In den vergangenen Jahrhunderten gab es wegen der seinerzeit schlechten hygienischen Verhältnisse eine hohe Nitratbelastung im Umfeld von Gebäuden. Wegen fehlender Mauerwerksabdichtungen konnten die Nitratsalze sodann mit aufsteigender Bodenfeuchtigkeit in die Wände gelangen.

Zu „ Mauersalpeter“ kommt es nur dann, wenn folgende Kriterien vorliegen:

  • mit Nitrat versalzener Boden
  • aufsteigende Bodenfeuchte und
  • fehlende oder unzureichende Schutzmaßnahmen gegen Wassereindringen ( durch Abdichtungen oder Sperrschichten )

__BEREITGESTELLTES MATERIAL__:
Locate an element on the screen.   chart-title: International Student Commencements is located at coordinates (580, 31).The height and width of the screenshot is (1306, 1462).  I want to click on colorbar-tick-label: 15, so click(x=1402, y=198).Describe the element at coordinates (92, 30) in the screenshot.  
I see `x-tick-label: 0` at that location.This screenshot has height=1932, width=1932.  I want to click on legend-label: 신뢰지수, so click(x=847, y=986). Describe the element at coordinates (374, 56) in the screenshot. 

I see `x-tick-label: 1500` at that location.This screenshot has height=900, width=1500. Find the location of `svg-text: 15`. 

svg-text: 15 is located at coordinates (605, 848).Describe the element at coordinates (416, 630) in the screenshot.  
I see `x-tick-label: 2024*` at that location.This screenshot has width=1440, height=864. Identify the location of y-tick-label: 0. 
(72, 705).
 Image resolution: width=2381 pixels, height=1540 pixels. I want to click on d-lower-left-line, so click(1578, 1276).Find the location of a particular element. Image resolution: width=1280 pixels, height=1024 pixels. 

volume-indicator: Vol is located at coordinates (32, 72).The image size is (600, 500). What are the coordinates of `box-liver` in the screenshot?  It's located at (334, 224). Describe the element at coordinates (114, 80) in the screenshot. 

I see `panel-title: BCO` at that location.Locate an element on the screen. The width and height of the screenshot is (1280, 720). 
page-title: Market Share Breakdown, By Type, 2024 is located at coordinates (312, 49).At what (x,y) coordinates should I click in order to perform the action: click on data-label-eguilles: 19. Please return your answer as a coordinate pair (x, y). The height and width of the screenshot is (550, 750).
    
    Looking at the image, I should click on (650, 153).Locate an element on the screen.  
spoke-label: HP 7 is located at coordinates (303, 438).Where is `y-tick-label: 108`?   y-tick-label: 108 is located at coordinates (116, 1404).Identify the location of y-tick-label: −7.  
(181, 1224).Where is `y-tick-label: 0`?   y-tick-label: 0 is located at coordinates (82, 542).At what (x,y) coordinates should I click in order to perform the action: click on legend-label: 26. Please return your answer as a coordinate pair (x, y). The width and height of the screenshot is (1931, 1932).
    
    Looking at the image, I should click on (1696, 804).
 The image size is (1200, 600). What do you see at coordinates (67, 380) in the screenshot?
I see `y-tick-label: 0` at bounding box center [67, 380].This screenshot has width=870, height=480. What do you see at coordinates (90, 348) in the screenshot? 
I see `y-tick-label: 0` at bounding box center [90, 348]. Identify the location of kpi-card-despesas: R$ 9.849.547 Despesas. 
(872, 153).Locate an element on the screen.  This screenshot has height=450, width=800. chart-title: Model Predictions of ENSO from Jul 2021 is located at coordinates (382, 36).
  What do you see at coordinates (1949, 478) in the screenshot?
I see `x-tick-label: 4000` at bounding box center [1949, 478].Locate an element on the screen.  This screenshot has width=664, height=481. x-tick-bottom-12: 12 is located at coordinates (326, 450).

__DETAILS ZUR AUFGABE__: Gib aus dem Text über Mauersalpeter den Teil wortgetreu wieder, der bei „In den vergangenen“ anfängt und bei „die Wände gelangen.“ aufhört. Die Einträge braucht man hier nicht.

__ERLEDIGTE AUFGABE__:
In den vergangenen Jahrhunderten gab es wegen der seinerzeit schlechten hygienischen Verhältnisse eine hohe Nitratbelastung im Umfeld von Gebäuden. Wegen fehlender Mauerwerksabdichtungen konnten die Nitratsalze sodann mit aufsteigender Bodenfeuchtigkeit in die Wände gelangen.